### What is expected
If a line of the records contains the string "will", copy it out.

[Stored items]
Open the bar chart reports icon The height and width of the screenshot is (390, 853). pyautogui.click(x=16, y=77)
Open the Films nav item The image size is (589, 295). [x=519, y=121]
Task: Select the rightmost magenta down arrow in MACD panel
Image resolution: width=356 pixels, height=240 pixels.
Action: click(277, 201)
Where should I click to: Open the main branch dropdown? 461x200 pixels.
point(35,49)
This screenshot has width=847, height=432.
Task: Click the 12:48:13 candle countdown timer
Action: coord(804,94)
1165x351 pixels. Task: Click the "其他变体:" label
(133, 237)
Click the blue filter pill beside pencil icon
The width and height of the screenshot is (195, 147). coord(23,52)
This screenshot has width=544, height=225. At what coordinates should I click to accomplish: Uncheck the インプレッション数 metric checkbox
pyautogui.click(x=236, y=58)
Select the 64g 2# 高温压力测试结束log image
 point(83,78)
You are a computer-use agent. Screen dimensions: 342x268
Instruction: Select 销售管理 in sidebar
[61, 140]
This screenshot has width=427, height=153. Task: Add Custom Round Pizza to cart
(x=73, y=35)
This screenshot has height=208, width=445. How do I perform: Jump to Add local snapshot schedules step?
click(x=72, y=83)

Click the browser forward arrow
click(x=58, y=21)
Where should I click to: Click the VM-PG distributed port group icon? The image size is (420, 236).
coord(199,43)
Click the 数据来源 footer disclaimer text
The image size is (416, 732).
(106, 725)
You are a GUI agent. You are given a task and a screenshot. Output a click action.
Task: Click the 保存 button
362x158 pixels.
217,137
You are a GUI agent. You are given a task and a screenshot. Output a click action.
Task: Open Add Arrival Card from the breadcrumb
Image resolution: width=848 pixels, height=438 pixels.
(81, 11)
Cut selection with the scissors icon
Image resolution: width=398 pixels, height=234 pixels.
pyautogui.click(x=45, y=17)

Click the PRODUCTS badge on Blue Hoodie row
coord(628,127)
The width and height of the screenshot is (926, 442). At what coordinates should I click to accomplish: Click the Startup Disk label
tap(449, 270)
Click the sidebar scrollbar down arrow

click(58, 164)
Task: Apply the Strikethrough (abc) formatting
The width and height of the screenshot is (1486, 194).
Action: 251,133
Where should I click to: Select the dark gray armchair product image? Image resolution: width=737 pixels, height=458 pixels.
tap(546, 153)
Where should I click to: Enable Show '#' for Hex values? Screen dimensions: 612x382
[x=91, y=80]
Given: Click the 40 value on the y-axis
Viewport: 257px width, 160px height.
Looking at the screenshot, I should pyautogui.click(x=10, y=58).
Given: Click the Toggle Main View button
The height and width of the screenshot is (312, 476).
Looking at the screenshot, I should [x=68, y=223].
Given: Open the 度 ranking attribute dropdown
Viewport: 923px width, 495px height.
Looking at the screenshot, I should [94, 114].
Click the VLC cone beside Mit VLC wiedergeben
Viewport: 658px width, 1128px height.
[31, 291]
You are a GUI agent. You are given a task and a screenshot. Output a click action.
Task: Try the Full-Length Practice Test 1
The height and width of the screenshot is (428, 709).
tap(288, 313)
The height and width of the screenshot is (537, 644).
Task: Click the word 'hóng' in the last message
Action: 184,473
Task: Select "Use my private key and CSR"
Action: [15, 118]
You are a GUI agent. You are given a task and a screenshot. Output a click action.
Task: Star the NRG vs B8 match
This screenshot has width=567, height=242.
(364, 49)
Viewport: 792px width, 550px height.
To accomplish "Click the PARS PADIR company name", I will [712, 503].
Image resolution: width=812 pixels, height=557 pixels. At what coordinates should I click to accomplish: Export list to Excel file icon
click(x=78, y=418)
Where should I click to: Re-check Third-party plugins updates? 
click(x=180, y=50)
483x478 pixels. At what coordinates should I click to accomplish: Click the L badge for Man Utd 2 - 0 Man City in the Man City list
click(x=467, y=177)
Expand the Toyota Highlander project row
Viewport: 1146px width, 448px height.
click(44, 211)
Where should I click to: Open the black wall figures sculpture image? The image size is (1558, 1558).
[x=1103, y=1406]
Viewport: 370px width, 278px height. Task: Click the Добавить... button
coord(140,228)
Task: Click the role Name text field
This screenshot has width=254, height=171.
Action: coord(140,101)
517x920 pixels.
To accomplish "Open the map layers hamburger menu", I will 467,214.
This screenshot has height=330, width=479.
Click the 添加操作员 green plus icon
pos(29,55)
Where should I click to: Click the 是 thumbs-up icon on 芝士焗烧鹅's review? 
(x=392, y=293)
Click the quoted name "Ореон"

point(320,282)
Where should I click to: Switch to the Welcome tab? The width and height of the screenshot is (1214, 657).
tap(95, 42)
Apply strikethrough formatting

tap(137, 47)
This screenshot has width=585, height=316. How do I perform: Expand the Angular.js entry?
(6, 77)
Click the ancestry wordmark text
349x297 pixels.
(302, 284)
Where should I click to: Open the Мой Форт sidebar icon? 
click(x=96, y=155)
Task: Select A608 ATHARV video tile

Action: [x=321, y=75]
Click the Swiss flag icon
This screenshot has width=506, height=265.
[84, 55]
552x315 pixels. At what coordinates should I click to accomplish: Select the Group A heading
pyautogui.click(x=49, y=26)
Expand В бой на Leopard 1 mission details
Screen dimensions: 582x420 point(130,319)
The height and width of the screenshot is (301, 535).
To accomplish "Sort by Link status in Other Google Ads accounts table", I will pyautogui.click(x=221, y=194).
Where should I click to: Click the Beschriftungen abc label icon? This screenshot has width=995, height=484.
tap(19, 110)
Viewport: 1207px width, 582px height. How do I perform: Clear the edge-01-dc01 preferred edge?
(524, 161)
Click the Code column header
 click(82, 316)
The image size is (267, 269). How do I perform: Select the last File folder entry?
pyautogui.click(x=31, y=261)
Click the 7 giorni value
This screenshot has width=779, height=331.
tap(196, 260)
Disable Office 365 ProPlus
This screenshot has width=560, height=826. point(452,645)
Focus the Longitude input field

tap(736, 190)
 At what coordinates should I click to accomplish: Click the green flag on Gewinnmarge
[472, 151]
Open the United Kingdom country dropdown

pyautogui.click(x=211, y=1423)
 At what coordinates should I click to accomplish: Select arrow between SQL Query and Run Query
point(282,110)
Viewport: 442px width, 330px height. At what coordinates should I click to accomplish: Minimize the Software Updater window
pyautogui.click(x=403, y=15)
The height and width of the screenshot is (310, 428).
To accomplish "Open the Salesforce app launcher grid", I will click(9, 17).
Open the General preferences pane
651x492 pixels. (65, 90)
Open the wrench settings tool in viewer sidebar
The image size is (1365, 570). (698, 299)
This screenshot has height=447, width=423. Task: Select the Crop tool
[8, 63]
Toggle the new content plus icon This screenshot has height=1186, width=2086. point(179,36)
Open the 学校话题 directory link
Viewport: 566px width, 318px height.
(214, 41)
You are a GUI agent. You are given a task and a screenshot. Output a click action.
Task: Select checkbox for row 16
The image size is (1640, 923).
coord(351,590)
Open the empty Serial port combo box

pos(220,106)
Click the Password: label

### Answer area
To accomplish "Click the PARS PADIR company name", I will [712, 503].
To accomplish "Open the map layers hamburger menu", I will 467,214.
To accomplish "Sort by Link status in Other Google Ads accounts table", I will pyautogui.click(x=221, y=194).
To accomplish "Open the Salesforce app launcher grid", I will click(9, 17).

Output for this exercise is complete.